▸ **Material supplied**
########################################

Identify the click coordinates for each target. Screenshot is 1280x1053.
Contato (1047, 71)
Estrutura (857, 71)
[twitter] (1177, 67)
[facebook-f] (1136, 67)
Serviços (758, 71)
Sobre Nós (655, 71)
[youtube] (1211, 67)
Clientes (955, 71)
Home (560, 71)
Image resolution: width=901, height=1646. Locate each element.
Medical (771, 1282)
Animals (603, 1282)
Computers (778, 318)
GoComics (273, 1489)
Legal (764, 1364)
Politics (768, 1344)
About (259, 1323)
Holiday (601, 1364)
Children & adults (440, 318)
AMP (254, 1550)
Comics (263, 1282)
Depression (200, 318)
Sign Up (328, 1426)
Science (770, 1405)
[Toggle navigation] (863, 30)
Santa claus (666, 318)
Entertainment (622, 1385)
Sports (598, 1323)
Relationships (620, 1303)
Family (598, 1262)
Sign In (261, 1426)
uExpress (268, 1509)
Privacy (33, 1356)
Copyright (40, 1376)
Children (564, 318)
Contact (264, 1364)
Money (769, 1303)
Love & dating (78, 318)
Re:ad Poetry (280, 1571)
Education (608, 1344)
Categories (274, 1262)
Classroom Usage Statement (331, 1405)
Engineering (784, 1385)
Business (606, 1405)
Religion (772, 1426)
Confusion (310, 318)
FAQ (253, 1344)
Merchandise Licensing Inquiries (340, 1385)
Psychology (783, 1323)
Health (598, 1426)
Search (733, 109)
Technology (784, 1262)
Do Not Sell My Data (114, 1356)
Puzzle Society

########################################

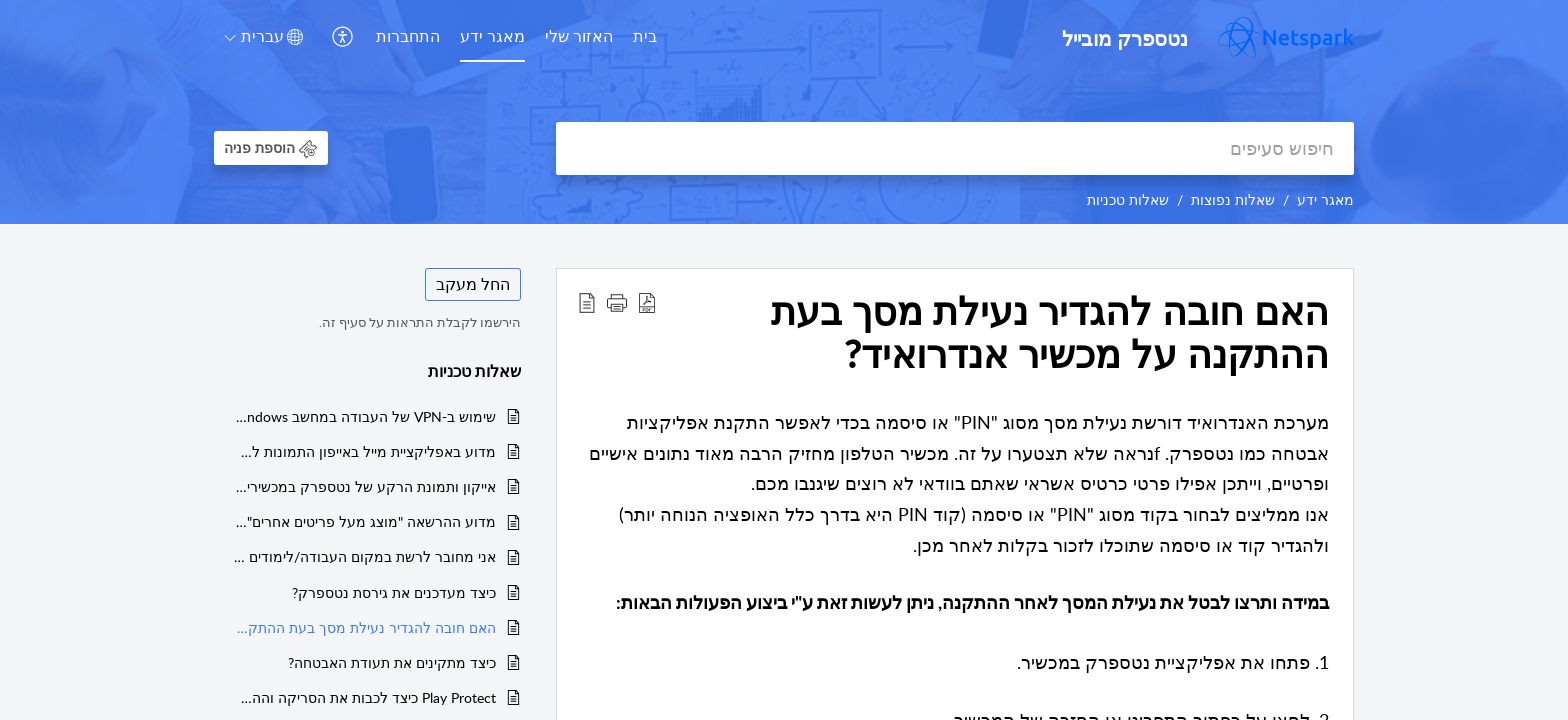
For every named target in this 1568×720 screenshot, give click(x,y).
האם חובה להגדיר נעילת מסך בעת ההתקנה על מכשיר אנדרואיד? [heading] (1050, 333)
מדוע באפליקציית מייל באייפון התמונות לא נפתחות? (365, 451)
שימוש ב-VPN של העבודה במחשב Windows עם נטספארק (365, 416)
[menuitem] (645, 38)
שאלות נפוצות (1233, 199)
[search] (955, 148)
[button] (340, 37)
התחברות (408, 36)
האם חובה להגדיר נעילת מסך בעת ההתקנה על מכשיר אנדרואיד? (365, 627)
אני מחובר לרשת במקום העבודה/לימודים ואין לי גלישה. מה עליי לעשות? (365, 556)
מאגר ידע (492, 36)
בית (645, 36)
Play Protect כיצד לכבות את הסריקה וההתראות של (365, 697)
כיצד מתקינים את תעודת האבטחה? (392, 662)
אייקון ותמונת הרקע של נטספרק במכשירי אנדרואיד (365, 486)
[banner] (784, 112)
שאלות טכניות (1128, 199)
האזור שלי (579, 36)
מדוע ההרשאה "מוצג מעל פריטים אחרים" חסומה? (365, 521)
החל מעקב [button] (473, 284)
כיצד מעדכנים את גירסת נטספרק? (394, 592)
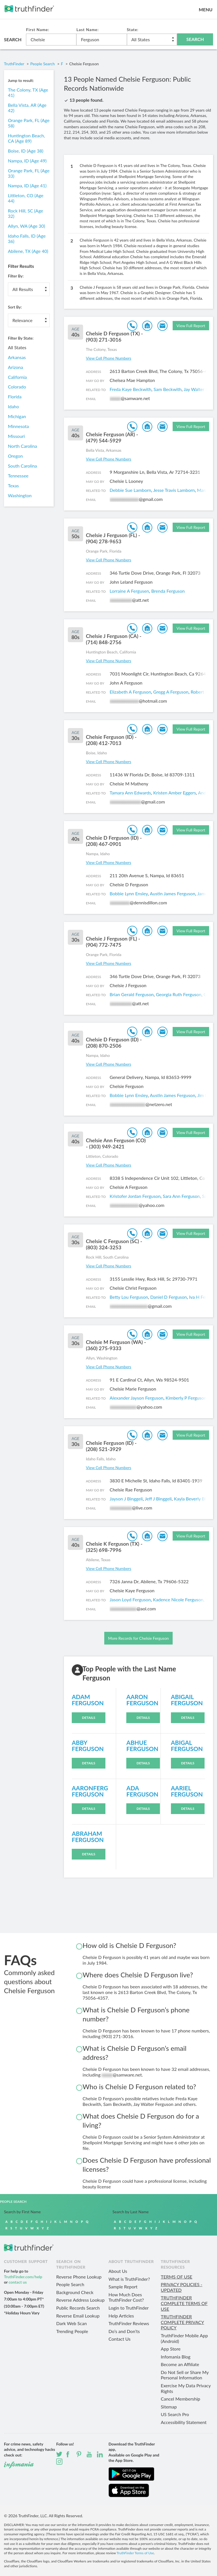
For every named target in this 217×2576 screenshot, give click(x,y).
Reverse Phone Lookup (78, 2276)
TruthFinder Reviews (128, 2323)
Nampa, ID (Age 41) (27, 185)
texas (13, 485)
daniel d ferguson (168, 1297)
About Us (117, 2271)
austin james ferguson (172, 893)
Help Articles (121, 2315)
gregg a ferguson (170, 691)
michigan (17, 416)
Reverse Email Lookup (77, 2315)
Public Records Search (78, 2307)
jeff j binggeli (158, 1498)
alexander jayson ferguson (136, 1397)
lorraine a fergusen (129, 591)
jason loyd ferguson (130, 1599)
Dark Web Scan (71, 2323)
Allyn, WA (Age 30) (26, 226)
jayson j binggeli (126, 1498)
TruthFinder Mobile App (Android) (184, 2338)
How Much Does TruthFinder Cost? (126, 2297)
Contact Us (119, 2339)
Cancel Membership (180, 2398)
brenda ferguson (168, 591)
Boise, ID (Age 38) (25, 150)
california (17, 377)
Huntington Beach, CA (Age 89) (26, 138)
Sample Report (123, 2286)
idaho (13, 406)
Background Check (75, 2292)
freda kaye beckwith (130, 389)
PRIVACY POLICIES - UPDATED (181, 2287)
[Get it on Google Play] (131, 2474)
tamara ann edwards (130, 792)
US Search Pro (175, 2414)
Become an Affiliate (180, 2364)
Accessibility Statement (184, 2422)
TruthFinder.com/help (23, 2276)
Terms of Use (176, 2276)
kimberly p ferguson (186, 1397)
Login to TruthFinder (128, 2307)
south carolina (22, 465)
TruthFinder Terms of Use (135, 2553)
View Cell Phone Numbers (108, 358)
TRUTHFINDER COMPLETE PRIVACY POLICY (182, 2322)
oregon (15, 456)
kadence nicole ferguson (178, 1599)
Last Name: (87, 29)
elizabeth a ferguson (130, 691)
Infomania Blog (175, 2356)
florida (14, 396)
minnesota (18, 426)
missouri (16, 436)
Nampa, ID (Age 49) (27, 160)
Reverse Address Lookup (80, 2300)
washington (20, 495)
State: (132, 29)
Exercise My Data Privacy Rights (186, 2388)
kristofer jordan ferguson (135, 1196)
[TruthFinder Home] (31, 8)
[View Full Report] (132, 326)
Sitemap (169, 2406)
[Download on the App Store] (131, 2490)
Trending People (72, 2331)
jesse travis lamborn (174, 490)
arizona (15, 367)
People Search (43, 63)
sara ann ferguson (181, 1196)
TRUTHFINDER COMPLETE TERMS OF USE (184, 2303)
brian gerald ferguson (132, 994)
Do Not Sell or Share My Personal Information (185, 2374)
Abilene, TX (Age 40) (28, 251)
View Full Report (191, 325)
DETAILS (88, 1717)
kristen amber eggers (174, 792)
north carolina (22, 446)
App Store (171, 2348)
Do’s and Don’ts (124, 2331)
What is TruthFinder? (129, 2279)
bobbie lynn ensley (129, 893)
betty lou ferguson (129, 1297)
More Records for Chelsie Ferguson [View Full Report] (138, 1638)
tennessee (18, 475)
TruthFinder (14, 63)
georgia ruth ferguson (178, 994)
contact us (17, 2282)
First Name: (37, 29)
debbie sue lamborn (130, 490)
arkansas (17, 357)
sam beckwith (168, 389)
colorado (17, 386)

########################################

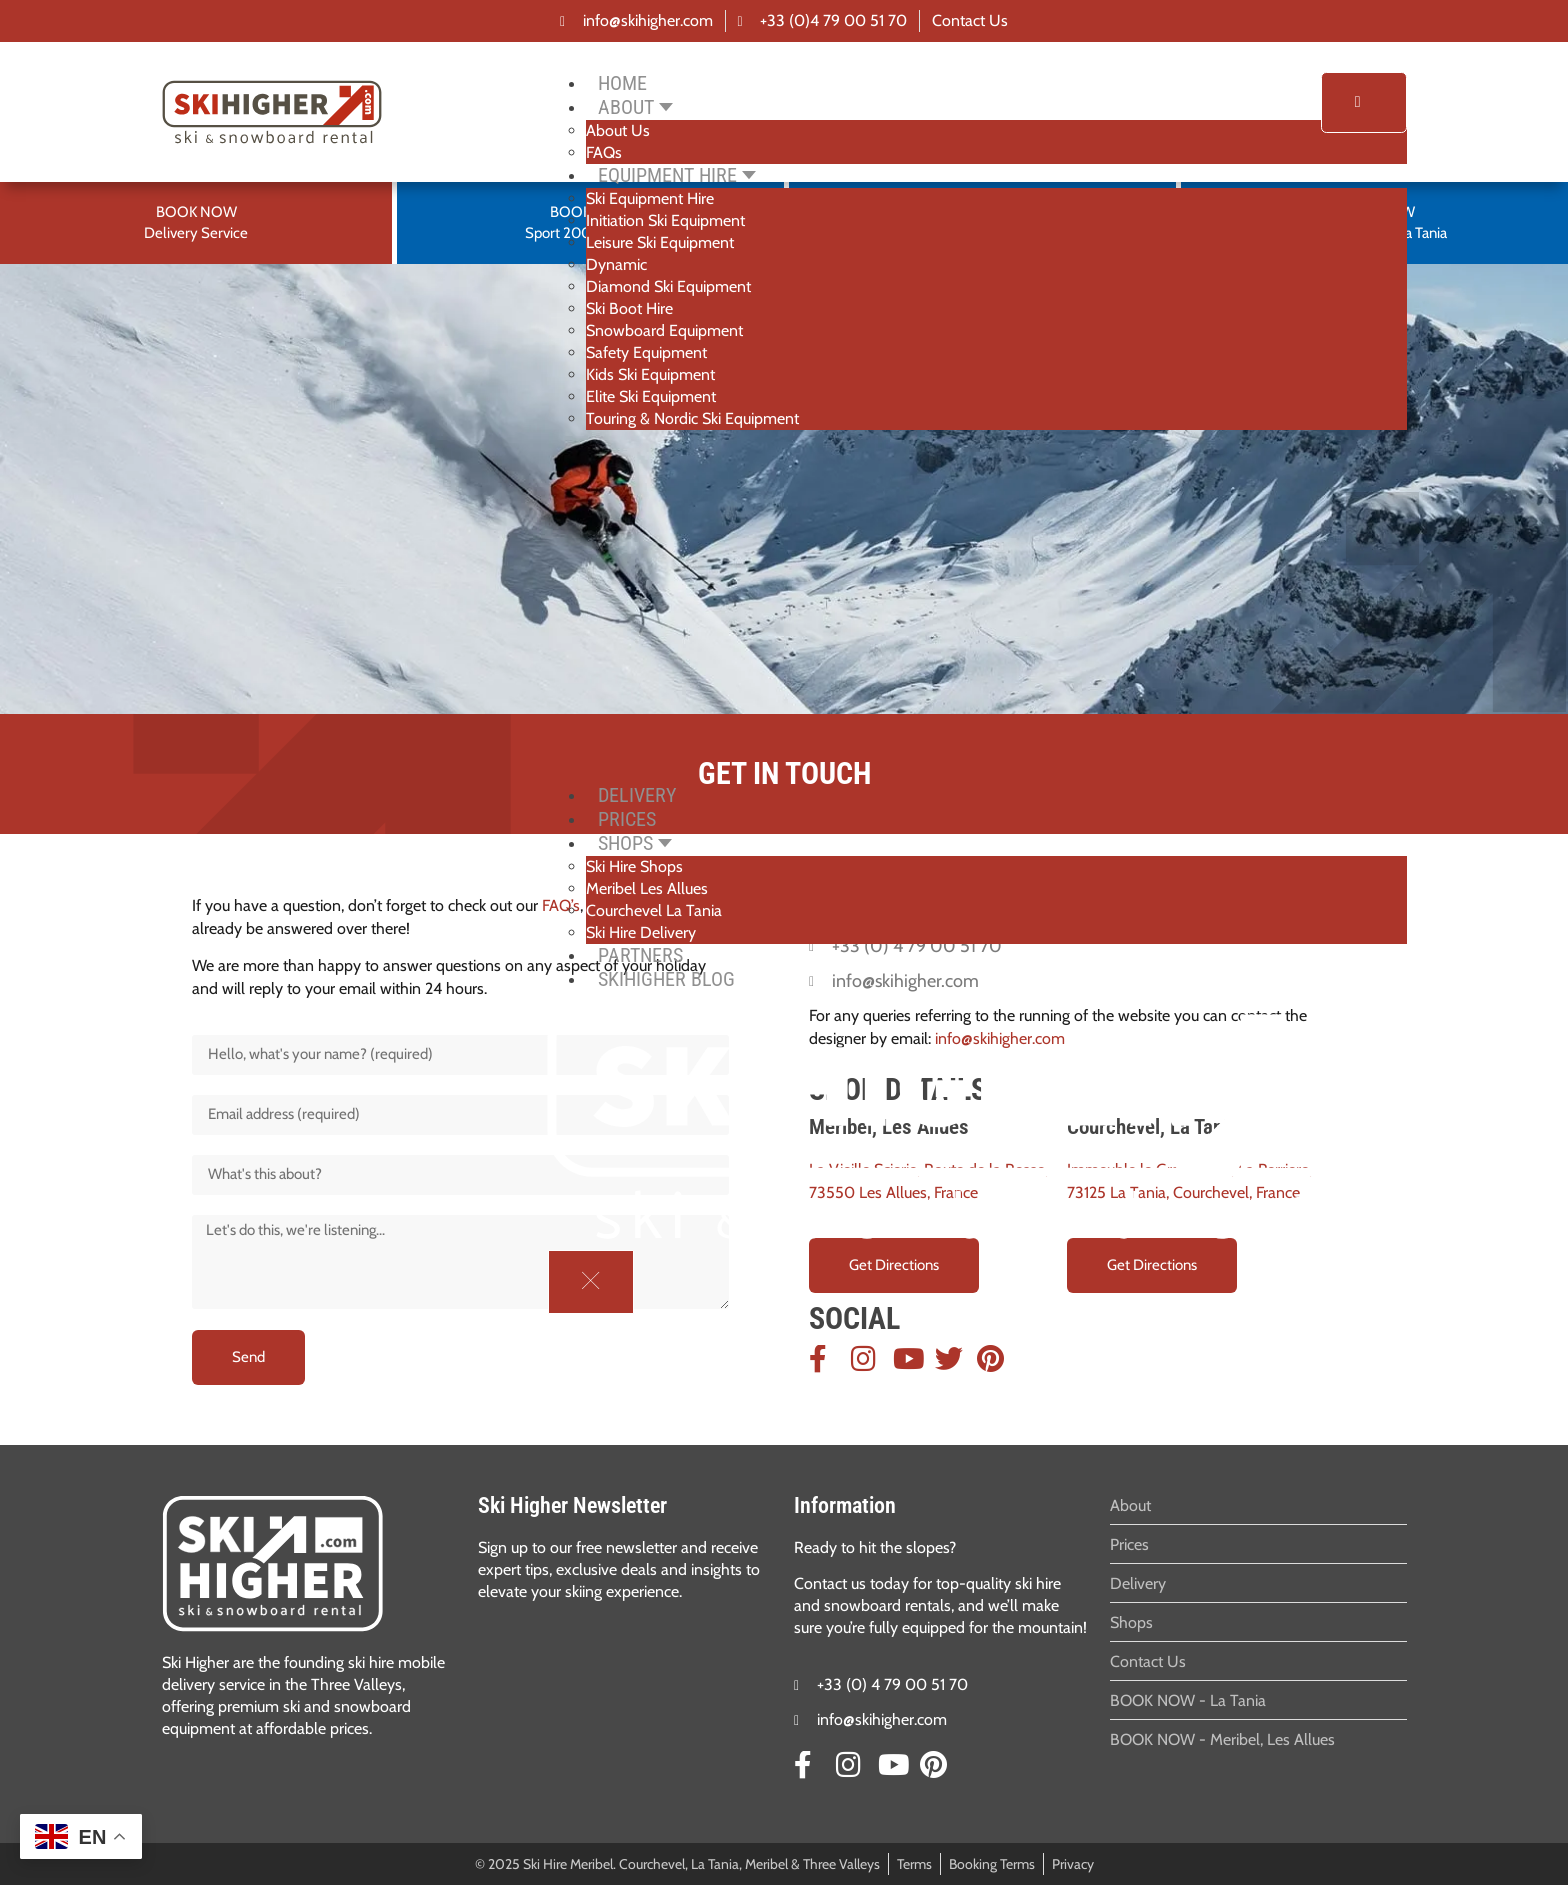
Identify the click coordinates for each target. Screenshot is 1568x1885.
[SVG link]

########################################

▸ **Job**
Give the material again from the line with "california (17, 377)" to the line with "oregon (15, 456)", both included. Add -37 to every number in the coordinates and leave the rest of each line unchanged.

▸ **Correct output**
california (-20, 340)
Huntington Beach, CA (Age 89) (-11, 101)
Sample Report (86, 2249)
idaho (-24, 369)
Background Check (38, 2255)
freda kaye beckwith (93, 352)
PRIVACY POLICIES - UPDATED (144, 2250)
[Get it on Google Play] (94, 2437)
tamara ann edwards (93, 755)
US Search Pro (138, 2377)
Become an Affiliate (143, 2327)
Accessibility Statement (147, 2385)
TruthFinder.com/help (-14, 2239)
Terms of Use (139, 2239)
kimberly p ferguson (149, 1360)
Login to TruthFinder (91, 2270)
south carolina (-15, 428)
TruthFinder Terms of Use (98, 2516)
View Cell Phone Numbers (71, 321)
TRUTHFINDER COMPLETE PRIVACY POLICY (145, 2285)
oregon (-22, 419)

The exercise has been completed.